The three of us, my two sisters and I, sat in the room and cried. I don’t remember my parents leaving with Precious, I just remember them being gone, my sister Dena and I alone all cried out.
I had always been a sensitive little boy and my sisters were extremely close to me. The three of us are only a year apart and we always did everything together. Unlike many brothers and sisters we rarely fought. We didn’t have a lot of toys and games, but we had each other and that was enough.

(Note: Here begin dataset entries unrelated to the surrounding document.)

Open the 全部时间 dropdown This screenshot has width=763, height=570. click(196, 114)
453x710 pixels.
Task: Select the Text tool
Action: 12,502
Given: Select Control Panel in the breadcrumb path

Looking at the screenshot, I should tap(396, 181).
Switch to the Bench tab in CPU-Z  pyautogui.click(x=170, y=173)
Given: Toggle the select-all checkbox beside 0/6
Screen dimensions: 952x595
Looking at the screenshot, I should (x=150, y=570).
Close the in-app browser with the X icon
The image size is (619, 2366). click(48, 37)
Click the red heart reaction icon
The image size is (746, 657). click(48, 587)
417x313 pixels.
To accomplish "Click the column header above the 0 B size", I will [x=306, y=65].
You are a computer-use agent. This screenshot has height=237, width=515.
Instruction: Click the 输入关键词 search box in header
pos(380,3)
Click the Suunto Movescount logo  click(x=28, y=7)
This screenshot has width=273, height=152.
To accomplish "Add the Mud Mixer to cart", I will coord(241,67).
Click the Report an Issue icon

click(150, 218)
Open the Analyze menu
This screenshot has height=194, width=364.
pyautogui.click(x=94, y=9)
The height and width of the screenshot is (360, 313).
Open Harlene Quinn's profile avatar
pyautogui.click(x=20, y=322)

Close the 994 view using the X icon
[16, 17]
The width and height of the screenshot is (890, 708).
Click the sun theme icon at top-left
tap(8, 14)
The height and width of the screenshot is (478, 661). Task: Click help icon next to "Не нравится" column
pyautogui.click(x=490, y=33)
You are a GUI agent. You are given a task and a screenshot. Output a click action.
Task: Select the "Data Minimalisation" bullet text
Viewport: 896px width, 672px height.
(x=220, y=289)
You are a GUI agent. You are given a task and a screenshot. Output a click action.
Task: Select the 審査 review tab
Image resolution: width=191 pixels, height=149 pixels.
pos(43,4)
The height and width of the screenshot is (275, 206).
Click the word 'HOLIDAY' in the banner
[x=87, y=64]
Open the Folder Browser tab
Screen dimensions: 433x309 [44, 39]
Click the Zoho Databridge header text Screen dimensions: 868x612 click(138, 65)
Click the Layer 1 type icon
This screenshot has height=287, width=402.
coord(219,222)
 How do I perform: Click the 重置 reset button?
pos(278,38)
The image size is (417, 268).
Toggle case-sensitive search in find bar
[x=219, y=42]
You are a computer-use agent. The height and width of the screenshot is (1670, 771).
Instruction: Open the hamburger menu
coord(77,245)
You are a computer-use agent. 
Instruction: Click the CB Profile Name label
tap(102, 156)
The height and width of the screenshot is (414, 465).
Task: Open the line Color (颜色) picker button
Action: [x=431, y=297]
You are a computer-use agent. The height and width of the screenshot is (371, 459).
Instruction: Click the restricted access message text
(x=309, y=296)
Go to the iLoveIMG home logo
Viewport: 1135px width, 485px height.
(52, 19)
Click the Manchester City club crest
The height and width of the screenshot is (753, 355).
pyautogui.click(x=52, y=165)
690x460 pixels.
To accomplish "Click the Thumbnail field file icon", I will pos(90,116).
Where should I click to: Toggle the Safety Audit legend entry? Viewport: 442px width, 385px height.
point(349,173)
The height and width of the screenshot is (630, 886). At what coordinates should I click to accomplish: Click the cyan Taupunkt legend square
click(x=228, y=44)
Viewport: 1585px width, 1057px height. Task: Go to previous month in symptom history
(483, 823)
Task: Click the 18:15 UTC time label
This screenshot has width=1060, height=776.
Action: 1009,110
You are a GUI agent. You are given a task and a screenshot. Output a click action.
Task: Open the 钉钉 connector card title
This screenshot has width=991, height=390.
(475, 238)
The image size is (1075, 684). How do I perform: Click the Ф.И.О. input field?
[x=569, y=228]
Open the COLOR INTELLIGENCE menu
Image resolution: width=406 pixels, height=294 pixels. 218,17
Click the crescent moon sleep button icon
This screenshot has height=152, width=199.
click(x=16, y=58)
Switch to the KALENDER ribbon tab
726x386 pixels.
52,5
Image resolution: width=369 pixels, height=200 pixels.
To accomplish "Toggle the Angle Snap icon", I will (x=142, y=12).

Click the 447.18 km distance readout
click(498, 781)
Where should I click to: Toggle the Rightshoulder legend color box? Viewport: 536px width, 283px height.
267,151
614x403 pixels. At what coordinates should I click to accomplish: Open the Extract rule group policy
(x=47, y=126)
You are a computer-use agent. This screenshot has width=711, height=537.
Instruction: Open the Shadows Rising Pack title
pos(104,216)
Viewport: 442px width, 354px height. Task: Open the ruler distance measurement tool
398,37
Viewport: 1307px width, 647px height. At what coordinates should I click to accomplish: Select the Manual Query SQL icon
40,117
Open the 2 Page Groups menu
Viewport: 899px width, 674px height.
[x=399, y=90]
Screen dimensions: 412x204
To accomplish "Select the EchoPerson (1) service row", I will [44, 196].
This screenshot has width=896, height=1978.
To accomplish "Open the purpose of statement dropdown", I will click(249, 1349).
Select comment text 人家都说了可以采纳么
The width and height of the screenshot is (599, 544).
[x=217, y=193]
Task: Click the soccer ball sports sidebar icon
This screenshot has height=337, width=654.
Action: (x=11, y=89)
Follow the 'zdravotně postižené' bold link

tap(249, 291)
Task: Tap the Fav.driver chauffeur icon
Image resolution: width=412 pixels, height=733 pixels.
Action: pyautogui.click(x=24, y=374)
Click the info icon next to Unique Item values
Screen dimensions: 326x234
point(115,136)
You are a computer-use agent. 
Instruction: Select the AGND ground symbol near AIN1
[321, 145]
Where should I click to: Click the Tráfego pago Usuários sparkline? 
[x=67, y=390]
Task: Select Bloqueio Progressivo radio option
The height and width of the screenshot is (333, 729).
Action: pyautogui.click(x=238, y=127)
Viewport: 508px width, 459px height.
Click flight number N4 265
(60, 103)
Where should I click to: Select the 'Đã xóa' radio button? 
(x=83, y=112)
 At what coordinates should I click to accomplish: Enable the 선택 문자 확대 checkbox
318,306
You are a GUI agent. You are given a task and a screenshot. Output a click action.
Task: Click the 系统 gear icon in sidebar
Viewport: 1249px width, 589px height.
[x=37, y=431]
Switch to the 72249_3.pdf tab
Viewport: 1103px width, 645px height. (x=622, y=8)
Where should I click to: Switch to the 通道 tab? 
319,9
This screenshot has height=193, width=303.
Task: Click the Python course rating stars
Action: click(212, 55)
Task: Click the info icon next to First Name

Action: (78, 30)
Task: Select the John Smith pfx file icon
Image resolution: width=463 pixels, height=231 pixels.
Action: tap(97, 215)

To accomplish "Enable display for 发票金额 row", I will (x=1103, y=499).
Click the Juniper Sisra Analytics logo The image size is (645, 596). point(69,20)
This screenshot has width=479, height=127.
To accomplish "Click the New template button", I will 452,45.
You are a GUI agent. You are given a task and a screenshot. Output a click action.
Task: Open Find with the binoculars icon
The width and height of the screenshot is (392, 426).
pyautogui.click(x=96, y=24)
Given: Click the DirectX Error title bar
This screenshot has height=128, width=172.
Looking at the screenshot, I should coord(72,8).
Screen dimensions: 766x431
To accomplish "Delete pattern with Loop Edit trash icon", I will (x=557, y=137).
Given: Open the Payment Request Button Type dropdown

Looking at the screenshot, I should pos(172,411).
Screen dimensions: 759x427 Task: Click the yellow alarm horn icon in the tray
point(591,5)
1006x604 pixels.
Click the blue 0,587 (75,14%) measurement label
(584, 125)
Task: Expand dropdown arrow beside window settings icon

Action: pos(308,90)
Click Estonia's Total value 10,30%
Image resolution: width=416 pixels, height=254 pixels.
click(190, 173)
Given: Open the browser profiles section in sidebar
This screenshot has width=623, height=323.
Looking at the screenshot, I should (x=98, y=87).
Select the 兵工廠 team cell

A couple hours later my parents returned and Precious was with them. They had used this little charade to get a point across to my sister but I had been devastated. For two interminable hours it was like my sister had died and then she had been brought back to life. I was elated at her return and furious with my parents at the same time.
That was 24 years ago and for the first time in my life I don’t feel close to either one of my sisters. I love them so desperately, but I feel like I’m all alone on an island screaming at them as they leave on ship taking them to someplace dangerous. They smile and wave from the ships deck laughing gaily not hearing my pleas or the desperation in my voice. No matter the warning signs of trouble, they are lost in the fog and haze, blind to the reality of what lies ahead.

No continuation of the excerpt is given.